Home Fire: Kamila Shamsie: review

Home Fire: Kamila Shamsie: review

[Published in India Today mag, Aug 19, 2017: https://www.indiatoday.in/magazine/leisure/story/20170828-kamila-shamsie-pakistan-muslims-expat-home-fire-1030158-2017-08-19]


The personal is political. Nowhere does one find a greater example of this phrase than in Kamila Shamsie's latest novel, Home Fire, long listed for the Man Booker Prize 2017.

Woven around two Muslim families in the UK, juxtaposed time and again, the tale speaks of love, longing, loyalty, rebellion and defiance, justice and injustice, and the price one eventually has to pay.

Isma Pasha is finally 'free' when the book opens. She no longer needs to play mother to her siblings -- nineteen year old twins Aneeka and Parvaiz, as she had since their mother's death. After struggling with the visa office and quietly swallowing her humiliation she lands in the US to pursue her PhD in Sociology, while the twins stay back in London. Yet she cannot really get away.

By happenstance Isma runs into Eamonn Lone, an old acquaintance and now the son of the Home Secretary, Karamat Lone - a British Muslim. Eamonn is a handsome young man well aware of his position of privilege and also bound by it. Smitten, Isma reveals her background to him, the fact that her father - Adil Pasha - was a jihadist.

A photograph Of Aneeka's at Isma's makes Eamonn trace her down to London. Eamonn and Aneeka are caught up in a whirlwind romance until Eamonn discovers her secret mission, which he perceives as treachery - at least for a while. Meanwhile, lured into following his father's footsteps by a 'friend', Parvaiz travels to Syria, only to find himself trapped in a situation far worse than anything he imagined.

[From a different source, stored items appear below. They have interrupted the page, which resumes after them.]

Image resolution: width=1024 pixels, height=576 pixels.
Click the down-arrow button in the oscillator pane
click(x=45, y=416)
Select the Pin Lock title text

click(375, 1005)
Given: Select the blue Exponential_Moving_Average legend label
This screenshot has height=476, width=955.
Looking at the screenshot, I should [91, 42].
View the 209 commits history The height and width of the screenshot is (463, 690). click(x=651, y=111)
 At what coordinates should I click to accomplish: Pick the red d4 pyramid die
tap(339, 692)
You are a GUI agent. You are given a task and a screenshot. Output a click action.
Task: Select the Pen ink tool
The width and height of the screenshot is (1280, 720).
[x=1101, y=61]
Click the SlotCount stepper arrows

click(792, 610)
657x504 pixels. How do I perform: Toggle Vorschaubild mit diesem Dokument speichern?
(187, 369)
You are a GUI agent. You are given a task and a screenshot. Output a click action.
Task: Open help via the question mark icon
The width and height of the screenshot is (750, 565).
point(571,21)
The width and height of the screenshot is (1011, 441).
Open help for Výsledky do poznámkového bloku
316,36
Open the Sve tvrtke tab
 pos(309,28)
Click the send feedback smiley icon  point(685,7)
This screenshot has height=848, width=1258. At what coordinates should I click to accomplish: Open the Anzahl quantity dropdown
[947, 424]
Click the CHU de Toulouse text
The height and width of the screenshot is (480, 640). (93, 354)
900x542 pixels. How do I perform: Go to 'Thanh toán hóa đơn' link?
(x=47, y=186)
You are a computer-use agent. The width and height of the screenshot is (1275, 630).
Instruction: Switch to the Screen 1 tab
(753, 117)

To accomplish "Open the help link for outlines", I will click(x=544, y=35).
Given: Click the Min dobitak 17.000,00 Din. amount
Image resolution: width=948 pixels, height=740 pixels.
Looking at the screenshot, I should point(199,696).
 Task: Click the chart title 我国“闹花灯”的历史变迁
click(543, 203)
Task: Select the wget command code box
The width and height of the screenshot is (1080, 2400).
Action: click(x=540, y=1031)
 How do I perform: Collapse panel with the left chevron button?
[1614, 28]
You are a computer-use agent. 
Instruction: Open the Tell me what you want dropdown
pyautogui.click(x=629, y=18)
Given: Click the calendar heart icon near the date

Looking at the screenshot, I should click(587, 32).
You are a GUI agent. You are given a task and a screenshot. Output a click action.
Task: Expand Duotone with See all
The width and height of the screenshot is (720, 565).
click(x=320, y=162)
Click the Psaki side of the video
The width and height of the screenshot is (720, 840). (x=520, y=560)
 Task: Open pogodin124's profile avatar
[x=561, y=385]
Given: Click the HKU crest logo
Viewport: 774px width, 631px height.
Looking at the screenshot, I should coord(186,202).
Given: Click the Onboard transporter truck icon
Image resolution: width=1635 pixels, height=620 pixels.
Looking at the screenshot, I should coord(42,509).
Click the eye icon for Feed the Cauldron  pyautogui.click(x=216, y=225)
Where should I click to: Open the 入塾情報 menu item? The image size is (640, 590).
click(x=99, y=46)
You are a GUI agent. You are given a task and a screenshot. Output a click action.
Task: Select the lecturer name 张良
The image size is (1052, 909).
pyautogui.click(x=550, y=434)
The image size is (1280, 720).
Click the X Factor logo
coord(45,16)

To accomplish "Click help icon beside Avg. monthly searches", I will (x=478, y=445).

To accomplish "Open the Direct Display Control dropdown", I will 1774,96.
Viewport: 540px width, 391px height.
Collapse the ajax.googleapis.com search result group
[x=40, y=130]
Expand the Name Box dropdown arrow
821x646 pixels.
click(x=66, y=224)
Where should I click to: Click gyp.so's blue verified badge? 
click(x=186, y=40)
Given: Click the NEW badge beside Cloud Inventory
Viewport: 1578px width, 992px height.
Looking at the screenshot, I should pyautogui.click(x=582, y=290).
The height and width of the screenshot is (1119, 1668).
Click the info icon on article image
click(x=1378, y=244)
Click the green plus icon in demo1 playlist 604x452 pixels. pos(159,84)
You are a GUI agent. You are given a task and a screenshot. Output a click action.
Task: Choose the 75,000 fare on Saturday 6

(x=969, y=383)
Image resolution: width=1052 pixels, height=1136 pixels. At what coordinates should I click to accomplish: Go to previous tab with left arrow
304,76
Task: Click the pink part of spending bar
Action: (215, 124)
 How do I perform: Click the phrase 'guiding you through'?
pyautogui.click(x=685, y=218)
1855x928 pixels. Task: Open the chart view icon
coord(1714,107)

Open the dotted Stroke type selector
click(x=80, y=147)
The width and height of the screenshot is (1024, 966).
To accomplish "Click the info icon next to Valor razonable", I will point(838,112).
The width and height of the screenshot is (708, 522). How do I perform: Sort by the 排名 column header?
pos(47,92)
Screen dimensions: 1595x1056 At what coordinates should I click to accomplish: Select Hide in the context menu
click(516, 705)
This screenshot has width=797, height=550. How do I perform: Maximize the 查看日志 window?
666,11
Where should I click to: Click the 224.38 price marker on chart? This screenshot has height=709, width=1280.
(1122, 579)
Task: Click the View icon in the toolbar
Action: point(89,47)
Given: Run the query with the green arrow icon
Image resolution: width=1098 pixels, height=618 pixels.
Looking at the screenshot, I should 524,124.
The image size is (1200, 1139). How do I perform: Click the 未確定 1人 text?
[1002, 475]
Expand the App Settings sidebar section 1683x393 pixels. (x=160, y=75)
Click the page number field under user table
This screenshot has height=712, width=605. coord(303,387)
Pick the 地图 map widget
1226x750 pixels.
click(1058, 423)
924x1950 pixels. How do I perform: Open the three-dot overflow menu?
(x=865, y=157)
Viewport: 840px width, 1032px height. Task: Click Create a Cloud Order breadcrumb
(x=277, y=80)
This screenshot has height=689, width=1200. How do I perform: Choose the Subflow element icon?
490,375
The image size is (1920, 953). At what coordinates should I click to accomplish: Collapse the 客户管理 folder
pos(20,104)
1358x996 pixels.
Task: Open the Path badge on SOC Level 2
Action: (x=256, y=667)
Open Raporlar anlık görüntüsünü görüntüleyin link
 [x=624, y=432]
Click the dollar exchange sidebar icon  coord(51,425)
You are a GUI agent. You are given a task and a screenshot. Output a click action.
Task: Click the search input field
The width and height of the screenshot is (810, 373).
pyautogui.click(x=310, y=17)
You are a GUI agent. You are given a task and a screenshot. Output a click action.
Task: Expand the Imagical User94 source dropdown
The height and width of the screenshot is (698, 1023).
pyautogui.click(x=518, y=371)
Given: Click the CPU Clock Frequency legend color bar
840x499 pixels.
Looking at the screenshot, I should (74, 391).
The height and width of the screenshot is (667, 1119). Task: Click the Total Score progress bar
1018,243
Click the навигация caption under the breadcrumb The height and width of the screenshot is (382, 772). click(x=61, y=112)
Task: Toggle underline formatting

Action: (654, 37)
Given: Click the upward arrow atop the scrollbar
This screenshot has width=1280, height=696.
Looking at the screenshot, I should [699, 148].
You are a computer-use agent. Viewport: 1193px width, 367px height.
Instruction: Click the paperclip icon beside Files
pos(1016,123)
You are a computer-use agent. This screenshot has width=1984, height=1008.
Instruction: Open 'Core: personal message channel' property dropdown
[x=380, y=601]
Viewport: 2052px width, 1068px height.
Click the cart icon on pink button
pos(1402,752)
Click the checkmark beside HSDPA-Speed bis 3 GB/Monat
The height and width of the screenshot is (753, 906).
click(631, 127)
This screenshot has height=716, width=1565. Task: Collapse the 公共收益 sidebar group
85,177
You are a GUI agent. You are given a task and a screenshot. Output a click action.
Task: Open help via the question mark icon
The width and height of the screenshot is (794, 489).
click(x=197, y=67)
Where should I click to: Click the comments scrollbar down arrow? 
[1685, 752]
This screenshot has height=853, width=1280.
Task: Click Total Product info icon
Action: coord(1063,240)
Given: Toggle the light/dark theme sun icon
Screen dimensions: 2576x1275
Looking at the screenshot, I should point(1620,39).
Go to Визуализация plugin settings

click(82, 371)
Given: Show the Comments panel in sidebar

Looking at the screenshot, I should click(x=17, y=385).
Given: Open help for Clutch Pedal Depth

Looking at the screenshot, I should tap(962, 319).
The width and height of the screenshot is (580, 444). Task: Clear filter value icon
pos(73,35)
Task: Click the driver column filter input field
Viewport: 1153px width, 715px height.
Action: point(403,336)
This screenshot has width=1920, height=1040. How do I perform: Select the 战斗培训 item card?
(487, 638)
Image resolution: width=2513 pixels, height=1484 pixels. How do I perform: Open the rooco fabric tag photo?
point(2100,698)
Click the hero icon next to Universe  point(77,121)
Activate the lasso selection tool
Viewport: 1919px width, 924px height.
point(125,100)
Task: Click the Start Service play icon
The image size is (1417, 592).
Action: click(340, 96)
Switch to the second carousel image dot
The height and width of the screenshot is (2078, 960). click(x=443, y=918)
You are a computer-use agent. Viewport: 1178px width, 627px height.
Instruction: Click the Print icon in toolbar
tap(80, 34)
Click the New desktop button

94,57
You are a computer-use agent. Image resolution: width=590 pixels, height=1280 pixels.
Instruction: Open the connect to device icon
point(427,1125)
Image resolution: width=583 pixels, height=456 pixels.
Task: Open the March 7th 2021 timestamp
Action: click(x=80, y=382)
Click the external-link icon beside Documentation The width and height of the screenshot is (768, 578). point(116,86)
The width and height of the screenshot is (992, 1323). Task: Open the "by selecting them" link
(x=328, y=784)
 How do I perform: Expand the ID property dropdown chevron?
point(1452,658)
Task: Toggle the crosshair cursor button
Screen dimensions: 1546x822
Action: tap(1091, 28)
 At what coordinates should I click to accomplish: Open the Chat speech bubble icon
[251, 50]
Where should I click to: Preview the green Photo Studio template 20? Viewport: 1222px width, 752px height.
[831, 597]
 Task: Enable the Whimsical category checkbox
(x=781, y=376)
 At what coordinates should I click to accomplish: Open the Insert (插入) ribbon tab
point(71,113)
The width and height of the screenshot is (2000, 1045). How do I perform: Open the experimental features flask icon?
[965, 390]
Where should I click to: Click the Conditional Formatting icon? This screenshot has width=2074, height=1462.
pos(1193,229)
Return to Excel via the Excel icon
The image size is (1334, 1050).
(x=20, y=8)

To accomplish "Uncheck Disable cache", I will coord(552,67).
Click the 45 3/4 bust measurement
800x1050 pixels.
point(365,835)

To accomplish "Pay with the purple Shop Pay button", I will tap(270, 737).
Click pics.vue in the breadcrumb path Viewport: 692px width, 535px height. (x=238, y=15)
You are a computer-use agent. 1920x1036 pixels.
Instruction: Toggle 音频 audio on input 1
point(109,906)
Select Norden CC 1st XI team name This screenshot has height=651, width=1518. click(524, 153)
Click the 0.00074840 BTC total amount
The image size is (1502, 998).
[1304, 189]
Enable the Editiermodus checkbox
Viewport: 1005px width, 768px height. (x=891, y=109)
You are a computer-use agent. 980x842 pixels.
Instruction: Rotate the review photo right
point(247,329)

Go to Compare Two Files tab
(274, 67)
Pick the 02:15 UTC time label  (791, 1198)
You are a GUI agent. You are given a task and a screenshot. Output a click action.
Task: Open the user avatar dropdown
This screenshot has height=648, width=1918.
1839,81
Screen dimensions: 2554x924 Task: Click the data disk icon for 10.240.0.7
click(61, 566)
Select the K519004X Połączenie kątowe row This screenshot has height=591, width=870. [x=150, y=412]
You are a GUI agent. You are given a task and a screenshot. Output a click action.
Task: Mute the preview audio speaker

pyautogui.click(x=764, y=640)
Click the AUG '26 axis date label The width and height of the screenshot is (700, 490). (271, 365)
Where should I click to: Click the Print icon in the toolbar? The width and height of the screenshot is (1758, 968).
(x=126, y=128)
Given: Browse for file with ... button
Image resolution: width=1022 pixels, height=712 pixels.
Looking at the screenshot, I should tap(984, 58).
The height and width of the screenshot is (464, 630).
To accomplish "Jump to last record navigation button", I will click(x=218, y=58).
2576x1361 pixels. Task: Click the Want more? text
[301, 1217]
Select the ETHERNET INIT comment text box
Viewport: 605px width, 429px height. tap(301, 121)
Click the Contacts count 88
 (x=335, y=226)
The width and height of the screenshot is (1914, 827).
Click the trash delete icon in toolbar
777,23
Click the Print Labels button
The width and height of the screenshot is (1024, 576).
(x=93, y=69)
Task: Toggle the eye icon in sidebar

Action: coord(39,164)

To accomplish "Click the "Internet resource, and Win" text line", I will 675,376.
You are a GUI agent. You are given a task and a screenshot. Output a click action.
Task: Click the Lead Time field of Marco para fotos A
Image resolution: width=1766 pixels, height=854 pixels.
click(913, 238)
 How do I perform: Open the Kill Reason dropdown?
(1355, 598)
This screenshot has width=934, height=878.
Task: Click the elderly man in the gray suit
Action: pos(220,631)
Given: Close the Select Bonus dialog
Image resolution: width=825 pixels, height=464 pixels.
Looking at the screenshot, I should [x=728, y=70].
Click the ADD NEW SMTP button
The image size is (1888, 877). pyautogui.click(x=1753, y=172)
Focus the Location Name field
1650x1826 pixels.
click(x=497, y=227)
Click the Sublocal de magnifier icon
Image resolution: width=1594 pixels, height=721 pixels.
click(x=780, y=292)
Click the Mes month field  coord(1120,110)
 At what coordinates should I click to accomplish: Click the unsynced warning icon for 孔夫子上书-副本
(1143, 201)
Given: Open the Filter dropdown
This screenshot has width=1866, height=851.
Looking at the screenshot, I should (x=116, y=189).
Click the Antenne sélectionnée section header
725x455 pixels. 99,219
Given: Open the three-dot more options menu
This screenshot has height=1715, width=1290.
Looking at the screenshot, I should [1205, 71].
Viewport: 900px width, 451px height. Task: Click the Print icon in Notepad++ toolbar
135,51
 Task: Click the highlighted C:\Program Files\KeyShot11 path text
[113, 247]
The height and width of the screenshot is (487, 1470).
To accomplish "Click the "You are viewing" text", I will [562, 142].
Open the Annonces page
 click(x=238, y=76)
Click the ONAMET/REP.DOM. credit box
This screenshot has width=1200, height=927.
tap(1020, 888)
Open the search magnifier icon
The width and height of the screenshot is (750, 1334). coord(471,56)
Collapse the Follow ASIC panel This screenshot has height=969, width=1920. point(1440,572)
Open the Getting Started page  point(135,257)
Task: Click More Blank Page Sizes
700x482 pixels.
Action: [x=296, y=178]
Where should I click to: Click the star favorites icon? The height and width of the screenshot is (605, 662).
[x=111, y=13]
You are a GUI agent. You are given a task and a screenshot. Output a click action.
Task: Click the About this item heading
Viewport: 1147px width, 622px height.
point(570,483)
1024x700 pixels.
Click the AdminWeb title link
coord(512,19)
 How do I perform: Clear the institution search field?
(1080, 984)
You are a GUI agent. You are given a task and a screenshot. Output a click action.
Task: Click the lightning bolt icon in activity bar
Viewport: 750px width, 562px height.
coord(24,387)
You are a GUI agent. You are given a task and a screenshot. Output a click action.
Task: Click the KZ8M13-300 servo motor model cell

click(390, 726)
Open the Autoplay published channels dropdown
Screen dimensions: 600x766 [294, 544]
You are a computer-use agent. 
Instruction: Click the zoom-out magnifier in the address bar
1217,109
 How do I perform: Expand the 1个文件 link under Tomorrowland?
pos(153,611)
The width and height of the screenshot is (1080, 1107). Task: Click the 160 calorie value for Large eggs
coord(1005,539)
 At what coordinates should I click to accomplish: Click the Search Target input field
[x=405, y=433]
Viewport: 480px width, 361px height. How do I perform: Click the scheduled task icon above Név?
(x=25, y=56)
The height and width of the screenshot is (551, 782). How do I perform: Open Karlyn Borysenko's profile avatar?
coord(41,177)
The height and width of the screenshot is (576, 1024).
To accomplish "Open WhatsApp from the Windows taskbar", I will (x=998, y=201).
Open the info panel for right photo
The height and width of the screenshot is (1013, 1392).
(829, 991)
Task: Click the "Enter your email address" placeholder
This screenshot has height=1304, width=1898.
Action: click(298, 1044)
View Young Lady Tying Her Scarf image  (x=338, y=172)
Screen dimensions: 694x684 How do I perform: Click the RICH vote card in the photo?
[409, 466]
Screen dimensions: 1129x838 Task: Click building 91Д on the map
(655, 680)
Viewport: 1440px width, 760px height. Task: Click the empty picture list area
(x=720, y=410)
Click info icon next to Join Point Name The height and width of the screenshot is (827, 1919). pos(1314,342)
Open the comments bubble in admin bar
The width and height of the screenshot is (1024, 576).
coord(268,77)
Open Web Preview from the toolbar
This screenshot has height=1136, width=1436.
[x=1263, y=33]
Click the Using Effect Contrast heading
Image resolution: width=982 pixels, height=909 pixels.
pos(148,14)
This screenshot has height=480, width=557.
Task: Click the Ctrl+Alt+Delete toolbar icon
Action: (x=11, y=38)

Shamsie's character portraits are realistic: the quicksilver Aneeka as a foil to the somber Isma; the young and defiant Eamonn as a foil to his conformist father, Karamat; the twins as a composite whole with no space to accommodate their elder sibling. The only time the author seems to falter a little is while depicting Aneeka's mercurial nature and whimsical actions, which sometimes come across as contrived.

Shamsie's novel, which moves at the pace of a thriller, is more gripping than any literary novel this reviewer can recall, except perhaps Margaret Atwood's The Blind Assassin. Every page is fraught with tension and conflict - both social and psychological, and the pitch perfect account of Parvaiz's life, especially in Syria, reflects the author's exhaustive research and familiarity with the subject.